→ Task goal: Reproduce the stretch of the material from the line containing "Task: Expand the ヘルプ menu" through the line containing "pyautogui.click(x=424, y=438)", with every line unchanged.

→ Supplied records:

***

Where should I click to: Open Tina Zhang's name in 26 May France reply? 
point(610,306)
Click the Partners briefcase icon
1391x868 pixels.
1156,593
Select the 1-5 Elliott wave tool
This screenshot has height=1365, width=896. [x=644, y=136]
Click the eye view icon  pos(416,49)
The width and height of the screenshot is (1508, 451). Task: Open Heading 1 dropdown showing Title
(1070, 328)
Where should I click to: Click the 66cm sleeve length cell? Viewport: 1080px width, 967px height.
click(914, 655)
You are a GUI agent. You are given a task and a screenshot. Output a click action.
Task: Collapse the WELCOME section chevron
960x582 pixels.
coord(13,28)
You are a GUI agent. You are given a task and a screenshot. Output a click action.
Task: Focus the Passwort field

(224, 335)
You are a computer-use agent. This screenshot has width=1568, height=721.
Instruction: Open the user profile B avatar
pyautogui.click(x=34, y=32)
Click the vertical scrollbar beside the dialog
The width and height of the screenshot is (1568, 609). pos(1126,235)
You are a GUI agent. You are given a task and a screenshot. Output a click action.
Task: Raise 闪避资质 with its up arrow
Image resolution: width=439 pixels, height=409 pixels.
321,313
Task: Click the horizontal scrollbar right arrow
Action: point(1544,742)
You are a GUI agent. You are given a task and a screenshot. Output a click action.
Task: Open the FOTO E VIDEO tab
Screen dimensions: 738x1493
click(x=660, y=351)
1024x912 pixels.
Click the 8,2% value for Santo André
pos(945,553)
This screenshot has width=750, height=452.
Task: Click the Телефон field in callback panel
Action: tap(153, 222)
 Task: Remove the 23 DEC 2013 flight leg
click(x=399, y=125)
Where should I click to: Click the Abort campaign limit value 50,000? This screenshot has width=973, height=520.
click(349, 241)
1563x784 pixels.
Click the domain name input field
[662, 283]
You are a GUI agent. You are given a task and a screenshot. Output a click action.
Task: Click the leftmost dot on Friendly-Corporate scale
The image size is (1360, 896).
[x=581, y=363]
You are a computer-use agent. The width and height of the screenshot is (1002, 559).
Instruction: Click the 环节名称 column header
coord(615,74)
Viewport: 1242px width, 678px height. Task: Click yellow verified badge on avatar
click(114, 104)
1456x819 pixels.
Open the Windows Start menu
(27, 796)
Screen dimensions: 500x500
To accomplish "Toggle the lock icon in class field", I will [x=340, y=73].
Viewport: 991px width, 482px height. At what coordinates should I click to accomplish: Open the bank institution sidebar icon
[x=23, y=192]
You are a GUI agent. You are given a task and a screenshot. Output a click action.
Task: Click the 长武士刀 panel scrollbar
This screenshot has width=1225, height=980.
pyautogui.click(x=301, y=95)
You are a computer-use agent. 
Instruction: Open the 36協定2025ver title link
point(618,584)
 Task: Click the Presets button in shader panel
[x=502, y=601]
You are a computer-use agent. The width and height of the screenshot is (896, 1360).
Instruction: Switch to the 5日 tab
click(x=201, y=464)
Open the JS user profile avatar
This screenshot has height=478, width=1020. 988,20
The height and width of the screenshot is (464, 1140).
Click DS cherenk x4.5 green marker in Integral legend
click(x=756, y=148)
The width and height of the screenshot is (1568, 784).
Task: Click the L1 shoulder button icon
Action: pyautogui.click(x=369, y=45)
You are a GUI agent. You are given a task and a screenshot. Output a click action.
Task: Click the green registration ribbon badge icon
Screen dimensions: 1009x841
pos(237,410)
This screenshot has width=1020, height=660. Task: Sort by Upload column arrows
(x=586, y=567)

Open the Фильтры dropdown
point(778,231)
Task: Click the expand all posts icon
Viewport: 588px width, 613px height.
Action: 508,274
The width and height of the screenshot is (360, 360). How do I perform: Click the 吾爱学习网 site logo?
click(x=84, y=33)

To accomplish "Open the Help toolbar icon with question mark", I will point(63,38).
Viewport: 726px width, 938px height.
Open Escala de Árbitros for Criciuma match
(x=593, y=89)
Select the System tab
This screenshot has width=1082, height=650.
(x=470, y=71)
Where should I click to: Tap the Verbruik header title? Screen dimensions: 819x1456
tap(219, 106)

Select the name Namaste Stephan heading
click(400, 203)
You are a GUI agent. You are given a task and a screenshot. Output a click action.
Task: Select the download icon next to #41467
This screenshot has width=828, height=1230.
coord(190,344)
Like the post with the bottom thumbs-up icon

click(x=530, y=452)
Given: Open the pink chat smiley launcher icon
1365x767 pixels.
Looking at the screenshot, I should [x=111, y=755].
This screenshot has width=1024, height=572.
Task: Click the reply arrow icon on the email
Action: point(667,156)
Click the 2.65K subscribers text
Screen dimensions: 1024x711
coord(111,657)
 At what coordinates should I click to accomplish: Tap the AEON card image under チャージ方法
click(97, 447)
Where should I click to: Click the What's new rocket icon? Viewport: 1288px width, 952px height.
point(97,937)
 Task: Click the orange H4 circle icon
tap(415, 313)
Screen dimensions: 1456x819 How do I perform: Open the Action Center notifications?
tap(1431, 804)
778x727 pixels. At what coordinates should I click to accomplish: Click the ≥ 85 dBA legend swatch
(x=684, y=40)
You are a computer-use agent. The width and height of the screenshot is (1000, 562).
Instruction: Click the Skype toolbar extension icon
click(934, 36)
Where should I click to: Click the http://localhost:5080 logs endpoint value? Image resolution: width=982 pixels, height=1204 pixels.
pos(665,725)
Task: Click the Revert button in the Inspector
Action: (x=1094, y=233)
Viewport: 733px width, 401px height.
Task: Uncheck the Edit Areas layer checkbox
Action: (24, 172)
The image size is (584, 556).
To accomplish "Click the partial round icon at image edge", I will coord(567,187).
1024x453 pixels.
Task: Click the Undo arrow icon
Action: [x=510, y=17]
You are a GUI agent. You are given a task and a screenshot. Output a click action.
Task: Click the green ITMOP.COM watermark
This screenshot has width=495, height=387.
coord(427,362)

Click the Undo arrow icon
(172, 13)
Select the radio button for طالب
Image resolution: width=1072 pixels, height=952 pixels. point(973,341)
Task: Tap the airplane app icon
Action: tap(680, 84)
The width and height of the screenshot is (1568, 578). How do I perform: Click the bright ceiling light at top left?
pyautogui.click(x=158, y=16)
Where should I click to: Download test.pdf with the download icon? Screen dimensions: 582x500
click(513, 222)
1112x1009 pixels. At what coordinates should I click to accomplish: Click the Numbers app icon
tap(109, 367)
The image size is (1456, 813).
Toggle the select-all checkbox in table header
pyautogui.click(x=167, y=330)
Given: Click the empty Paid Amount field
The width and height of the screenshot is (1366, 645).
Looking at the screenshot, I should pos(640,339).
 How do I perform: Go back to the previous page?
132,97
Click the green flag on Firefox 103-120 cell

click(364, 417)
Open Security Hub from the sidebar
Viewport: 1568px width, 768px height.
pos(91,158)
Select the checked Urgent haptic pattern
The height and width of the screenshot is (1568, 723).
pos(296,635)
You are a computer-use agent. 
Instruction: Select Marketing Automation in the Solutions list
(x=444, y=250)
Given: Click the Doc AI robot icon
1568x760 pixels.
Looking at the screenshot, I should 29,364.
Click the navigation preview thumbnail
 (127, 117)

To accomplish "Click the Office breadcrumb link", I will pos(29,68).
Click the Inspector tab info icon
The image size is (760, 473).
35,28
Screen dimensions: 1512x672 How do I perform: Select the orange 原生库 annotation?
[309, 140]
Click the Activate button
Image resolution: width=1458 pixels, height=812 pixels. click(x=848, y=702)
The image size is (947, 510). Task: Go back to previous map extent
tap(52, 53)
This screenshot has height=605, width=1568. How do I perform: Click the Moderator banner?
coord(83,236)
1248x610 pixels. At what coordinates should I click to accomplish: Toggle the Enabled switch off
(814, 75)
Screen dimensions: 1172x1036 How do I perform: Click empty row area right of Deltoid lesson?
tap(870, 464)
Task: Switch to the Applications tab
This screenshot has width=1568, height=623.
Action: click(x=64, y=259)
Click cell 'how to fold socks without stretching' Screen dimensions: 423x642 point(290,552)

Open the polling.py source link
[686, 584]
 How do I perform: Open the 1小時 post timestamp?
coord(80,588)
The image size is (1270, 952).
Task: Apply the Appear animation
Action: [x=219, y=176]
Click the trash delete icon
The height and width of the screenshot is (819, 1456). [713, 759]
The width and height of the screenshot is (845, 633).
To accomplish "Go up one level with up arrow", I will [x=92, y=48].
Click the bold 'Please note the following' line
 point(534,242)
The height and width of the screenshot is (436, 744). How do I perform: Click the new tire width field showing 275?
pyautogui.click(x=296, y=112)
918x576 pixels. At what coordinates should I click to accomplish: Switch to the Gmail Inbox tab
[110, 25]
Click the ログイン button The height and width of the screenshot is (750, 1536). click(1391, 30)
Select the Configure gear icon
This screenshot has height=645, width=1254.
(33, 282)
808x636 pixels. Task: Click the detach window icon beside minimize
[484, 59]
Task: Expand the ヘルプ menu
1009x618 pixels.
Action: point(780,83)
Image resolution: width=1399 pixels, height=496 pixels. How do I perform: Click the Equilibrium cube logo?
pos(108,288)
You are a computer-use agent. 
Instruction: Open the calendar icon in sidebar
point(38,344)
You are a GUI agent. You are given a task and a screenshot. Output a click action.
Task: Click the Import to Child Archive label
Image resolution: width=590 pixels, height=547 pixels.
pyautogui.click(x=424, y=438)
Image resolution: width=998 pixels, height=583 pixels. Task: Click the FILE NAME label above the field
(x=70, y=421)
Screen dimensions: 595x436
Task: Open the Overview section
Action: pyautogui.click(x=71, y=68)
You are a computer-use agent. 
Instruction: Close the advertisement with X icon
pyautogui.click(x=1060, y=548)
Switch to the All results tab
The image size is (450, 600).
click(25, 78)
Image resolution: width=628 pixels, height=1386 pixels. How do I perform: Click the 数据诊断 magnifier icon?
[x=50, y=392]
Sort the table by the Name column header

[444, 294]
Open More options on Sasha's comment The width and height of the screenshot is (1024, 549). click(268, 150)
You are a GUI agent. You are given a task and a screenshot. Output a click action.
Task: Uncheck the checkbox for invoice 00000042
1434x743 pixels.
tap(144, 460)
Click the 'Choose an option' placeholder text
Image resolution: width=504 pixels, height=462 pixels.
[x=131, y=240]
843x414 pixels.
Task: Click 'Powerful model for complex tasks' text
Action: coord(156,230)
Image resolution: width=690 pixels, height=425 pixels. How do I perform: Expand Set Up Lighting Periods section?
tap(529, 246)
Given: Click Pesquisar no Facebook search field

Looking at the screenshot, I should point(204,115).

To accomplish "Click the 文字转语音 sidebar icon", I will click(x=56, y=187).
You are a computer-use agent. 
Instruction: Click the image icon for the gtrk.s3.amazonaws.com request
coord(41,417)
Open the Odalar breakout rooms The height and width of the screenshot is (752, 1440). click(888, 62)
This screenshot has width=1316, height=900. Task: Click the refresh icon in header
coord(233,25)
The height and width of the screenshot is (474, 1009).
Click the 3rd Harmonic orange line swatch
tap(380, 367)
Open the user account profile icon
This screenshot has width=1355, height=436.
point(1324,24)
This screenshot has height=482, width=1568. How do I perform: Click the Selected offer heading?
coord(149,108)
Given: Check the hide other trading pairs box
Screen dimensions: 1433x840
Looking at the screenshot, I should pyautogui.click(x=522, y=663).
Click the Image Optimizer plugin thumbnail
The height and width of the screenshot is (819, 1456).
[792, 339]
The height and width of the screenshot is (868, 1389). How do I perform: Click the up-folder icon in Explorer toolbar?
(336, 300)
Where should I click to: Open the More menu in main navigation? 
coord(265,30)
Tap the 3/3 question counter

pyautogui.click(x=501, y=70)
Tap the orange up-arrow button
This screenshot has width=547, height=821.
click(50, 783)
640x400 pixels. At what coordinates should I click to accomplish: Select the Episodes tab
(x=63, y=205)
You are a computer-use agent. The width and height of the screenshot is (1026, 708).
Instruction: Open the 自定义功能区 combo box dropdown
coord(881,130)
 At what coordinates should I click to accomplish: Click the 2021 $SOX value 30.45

***

→ The reply:
Task: Expand the ヘルプ menu
1009x618 pixels.
Action: point(780,83)
Image resolution: width=1399 pixels, height=496 pixels. How do I perform: Click the Equilibrium cube logo?
pos(108,288)
You are a computer-use agent. 
Instruction: Open the calendar icon in sidebar
point(38,344)
You are a GUI agent. You are given a task and a screenshot. Output a click action.
Task: Click the Import to Child Archive label
Image resolution: width=590 pixels, height=547 pixels.
pyautogui.click(x=424, y=438)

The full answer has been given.